* **What the task asks**: Among the lines listed below, count those that include the string "filter", and state only the count.

[Stored data entries]
--------------------------------------------------

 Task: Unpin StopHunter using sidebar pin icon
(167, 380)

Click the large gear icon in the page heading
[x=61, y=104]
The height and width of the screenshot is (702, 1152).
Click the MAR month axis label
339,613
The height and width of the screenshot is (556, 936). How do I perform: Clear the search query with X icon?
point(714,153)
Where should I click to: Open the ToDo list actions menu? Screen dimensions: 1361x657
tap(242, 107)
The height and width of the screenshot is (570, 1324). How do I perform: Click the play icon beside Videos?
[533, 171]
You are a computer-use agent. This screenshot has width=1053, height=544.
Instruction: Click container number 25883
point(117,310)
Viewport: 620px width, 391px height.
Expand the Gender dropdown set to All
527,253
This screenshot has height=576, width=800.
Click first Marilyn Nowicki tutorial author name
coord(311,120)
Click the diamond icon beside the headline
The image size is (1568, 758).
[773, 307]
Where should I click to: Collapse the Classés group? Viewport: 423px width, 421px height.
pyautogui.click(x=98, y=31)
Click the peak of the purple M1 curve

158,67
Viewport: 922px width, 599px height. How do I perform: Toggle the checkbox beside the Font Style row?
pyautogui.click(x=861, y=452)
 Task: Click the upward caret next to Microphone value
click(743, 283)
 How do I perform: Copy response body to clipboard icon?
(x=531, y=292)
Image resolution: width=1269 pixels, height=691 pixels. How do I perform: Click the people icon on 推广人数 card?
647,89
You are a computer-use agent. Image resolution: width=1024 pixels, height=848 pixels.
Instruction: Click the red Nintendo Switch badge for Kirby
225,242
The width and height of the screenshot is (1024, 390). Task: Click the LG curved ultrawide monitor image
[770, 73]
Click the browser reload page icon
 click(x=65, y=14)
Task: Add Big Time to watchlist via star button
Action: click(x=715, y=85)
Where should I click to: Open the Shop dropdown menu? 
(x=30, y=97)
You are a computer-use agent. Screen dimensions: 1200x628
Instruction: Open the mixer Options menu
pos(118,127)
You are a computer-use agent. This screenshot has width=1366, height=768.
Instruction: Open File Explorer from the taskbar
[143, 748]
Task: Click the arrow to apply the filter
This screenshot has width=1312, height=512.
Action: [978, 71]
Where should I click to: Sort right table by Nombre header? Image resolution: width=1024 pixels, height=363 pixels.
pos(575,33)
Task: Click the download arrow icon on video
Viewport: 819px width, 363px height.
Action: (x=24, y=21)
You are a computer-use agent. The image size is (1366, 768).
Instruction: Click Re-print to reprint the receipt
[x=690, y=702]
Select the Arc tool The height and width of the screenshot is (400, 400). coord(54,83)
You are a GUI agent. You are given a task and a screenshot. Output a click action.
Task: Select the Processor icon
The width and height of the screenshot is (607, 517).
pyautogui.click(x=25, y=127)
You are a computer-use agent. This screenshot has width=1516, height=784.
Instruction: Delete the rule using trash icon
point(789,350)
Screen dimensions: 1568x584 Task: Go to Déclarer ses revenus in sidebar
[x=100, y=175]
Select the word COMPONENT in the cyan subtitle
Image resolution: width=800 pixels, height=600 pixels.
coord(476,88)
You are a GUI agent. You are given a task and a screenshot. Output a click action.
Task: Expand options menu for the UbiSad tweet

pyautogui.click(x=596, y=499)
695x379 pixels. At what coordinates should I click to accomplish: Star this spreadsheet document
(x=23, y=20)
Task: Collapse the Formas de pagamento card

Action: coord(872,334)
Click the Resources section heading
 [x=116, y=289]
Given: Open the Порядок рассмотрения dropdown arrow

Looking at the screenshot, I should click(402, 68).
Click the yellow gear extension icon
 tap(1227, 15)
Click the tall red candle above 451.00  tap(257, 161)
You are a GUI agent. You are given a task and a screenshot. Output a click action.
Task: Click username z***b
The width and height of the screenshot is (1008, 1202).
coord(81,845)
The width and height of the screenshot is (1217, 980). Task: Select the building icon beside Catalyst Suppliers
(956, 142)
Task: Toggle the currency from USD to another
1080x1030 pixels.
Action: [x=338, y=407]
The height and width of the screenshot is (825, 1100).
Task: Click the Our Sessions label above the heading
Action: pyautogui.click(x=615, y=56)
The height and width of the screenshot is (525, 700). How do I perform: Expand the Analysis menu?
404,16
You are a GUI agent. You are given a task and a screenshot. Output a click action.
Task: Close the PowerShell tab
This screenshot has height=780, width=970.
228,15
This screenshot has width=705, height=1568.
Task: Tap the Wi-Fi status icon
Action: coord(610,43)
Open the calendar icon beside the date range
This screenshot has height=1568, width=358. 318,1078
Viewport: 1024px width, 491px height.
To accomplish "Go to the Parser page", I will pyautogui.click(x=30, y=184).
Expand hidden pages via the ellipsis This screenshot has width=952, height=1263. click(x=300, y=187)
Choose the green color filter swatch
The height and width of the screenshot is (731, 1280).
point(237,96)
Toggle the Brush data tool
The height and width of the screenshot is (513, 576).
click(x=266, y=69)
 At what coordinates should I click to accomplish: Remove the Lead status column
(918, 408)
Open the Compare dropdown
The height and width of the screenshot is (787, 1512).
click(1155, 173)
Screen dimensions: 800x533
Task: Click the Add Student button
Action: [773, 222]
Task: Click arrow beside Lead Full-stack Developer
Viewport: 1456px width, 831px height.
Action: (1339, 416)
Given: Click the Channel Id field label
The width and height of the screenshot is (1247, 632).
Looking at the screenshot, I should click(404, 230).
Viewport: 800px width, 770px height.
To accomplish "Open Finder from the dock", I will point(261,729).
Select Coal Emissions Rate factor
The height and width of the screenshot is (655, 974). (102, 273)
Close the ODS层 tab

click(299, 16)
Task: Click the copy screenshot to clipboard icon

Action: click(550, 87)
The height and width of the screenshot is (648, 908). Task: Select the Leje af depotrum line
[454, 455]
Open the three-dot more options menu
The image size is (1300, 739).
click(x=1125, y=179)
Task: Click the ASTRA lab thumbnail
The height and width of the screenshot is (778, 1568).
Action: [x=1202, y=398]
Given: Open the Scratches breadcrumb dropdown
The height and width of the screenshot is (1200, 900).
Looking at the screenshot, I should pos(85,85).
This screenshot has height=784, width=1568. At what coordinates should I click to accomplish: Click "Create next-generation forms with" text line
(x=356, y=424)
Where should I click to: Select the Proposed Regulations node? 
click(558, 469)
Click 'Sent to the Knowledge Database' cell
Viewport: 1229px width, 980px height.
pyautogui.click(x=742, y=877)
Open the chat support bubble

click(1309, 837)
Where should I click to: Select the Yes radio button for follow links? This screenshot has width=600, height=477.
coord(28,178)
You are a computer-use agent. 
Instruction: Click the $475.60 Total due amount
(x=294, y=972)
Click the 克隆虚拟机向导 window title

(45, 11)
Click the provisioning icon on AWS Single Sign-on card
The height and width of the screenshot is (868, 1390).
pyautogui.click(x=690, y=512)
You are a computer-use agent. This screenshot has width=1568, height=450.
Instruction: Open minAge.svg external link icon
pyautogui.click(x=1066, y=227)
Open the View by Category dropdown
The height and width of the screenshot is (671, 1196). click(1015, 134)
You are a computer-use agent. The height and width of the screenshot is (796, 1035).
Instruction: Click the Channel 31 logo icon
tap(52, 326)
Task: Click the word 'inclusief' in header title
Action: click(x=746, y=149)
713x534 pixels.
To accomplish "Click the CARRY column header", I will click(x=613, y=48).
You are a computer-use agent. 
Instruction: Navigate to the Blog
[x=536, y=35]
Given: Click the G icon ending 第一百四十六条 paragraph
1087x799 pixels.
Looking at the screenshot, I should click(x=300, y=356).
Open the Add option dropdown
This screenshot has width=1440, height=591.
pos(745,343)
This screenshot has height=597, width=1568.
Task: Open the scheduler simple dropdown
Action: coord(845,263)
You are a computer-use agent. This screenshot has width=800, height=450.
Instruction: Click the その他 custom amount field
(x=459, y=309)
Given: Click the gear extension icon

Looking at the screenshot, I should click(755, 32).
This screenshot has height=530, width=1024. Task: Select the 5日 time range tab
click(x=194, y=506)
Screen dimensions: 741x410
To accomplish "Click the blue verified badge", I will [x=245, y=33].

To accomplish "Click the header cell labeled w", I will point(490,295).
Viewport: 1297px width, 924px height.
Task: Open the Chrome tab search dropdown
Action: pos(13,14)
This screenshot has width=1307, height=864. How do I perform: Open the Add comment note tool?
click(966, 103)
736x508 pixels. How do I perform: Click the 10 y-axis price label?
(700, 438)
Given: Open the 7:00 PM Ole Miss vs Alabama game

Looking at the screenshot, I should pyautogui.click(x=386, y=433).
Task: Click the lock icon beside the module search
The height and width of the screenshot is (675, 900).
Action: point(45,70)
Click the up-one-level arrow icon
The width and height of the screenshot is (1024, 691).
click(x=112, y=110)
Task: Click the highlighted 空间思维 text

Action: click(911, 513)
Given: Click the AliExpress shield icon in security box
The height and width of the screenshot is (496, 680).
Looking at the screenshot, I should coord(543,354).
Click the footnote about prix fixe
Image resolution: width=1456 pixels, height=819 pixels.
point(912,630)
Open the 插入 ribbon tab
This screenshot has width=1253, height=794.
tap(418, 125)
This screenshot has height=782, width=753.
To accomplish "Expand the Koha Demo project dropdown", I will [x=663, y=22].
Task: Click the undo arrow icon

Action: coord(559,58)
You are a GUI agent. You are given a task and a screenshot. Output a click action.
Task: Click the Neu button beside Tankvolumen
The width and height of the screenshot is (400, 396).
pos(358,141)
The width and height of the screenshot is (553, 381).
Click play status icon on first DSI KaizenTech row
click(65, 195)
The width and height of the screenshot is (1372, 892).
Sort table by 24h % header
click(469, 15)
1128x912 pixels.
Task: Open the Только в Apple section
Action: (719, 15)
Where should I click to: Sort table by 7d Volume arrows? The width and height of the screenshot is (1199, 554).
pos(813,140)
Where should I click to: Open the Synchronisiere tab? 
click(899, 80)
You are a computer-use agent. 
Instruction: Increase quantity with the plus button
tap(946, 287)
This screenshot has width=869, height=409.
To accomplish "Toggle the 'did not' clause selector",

--------------------------------------------------

* **Written solution**: 2